= Indian Idol Academy =

Music learning program

Indian Idol Academy is a music learning program that was launched during the Grand Finale of Indian Idol Junior Season 1 in September 2013. It is a joint venture of KarmYog Education Network and FreemantleMedia. Indian Idol Academy has programs which offer a variety of musical courses for both beginners and experts in the field of music, which are delivered through the OmniDEL Campus.

Indian Idol Academy has been launched in 25 cities.

==History==
FreemantleMedia, the owners of the Idol brand behind the Indian Idol show, developed the platform for talent development together with KarmYog Education Network, a Kolkata based E-learning company.

==Courses==
Indian Idol Academy offers courses at different levels.

===Introductory Workshop: JAAAGO!===
JAAAGO! is a musical workshop for children and their parents. It is followed by a digital audition.

===Introductory Course: Music Discovery Program===
Music Discovery Program is a music education course for beginners, which aims at helping learners to get to know their core area of interest in music.
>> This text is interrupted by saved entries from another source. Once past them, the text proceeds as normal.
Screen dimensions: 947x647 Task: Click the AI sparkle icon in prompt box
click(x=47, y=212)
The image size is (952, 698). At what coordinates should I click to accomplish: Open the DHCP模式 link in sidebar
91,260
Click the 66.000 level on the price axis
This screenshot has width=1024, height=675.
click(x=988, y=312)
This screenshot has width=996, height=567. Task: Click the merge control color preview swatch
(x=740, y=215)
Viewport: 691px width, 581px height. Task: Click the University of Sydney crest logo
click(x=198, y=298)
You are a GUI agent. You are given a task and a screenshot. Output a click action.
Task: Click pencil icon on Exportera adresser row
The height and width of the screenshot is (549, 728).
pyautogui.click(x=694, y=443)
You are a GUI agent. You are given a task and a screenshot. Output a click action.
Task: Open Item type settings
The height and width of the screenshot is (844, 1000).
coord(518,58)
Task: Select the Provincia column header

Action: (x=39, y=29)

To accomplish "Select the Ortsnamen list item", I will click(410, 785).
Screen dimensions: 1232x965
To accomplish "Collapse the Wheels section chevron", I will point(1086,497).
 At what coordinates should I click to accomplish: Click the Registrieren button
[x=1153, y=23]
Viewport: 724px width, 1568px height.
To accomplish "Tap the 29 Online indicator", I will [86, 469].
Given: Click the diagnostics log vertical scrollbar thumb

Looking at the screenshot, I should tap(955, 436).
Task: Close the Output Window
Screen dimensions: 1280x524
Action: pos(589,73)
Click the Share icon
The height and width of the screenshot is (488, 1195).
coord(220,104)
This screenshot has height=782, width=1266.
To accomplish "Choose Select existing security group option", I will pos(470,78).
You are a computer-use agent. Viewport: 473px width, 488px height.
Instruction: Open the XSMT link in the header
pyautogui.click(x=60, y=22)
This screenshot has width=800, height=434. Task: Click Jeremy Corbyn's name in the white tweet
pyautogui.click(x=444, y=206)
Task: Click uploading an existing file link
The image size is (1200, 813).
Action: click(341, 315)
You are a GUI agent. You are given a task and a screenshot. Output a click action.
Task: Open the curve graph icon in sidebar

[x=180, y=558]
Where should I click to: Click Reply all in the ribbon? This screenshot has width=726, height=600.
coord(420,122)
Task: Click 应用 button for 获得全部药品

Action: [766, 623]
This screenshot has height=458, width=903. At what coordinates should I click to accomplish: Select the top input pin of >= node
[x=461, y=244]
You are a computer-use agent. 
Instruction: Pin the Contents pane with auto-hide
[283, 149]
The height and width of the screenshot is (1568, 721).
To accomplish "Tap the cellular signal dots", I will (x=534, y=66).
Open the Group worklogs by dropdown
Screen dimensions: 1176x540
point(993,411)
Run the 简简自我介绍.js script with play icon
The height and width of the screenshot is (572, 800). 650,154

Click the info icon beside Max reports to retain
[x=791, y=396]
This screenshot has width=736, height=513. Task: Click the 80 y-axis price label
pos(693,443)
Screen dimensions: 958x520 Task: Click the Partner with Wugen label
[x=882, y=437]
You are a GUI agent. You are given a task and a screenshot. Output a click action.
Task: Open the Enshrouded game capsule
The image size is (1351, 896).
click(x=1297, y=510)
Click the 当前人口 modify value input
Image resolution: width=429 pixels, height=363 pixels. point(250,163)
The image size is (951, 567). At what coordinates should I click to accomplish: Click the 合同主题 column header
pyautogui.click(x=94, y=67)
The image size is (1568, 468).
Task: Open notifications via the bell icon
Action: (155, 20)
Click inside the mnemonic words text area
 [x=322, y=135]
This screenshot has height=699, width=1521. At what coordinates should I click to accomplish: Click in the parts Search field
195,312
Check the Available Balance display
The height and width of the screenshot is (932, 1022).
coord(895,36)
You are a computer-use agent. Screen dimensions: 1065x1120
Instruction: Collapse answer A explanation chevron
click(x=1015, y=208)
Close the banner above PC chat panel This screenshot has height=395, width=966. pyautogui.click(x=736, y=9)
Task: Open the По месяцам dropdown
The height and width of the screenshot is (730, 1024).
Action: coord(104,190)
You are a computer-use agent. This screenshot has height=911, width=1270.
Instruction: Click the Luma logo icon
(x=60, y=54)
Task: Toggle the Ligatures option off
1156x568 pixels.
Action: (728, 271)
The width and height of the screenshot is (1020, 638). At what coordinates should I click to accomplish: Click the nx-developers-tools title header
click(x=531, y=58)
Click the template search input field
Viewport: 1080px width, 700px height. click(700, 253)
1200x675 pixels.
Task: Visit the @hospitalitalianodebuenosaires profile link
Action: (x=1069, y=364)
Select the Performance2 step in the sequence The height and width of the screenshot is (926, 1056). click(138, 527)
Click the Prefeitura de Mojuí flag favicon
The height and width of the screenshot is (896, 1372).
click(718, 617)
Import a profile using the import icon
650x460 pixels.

It is a 1-year program which is divided into 4 levels of certification with main lessons and "Taleem lessons" (practice sessions). Each main lesson has 4 distinct sections: Gyaan, Swarleela, Palta Time and Song Time. Every main lesson is followed by Taleem lessons.

===Choir Camp for the City Idols===
Choir Camp – For the City Idols, is a musical camp conducted by certified music mentors of the Academy.

===Music Mentor Certification Program===
Music Mentor Certification program is a course designed especially for the music trainers.

===Talent Development Program===
Talent Development program is an advanced course designed especially for talented learners.

===Learning from the Legends===
Learning from the legends is a course designed by the Academy to provide direct tutoring for the learners by previous Indian Idol participants.

===Pre-Audition Intensive Course===
Pre-Audition Intensive Course is designed for grooming and training Indian Idol show aspirants by the certified mentors of the Indian Idol Academy.

==Campus==
===OmniDEL Campus===
The OmniDEL campus is a combination of real and virtual spaces for learning.

===Web Campus===
Web Campus is an internet-based learning environment which provides individual learners with an archive of their lessons. The web campus is also used by the music mentors of Indian Idol Academy to schedule sessions, evaluate performance and assign tasks.